Reproduce exactly, and only, the lines below from the one containing "Click the Sign up link" through the one containing "Task: Click the 0.03% funding rate axis label".
-- DATA FOR ANALYSIS follows --
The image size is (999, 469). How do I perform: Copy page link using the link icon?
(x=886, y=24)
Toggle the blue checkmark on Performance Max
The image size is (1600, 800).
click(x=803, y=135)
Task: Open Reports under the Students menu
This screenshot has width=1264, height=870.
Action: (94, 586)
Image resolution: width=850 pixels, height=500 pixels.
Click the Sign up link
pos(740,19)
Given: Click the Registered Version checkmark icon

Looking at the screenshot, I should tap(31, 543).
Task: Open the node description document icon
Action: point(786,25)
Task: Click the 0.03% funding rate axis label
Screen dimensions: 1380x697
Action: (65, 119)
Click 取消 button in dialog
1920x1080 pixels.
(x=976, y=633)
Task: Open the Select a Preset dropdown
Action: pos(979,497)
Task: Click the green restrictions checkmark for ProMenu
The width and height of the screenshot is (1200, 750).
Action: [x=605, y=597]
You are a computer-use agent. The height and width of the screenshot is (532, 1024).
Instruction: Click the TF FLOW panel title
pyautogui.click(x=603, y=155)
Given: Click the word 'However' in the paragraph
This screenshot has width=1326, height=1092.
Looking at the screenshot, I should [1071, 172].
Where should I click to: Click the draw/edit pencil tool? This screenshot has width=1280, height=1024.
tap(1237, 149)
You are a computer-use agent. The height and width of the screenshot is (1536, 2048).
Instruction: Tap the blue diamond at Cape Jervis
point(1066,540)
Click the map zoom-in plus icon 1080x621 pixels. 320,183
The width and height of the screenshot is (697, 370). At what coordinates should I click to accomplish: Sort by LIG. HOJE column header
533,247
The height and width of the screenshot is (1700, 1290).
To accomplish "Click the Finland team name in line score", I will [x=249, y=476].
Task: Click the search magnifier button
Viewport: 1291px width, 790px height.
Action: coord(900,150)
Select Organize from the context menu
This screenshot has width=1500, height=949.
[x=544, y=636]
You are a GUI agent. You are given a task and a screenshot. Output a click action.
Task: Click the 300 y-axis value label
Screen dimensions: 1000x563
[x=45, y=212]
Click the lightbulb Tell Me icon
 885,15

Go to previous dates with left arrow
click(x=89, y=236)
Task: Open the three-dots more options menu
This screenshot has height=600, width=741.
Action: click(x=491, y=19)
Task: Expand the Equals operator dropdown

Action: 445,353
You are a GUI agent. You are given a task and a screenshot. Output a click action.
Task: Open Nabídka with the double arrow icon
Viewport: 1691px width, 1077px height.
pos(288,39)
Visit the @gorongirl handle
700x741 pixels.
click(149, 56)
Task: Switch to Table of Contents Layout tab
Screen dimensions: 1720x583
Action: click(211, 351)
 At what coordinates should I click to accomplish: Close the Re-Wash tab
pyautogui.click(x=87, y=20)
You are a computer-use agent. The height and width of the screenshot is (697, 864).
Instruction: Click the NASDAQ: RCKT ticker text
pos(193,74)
-- DATA FOR ANALYSIS concluded --
# SOLUTION TO THE PROBLEM
Click the Sign up link
pos(740,19)
Given: Click the Registered Version checkmark icon

Looking at the screenshot, I should tap(31, 543).
Task: Open the node description document icon
Action: point(786,25)
Task: Click the 0.03% funding rate axis label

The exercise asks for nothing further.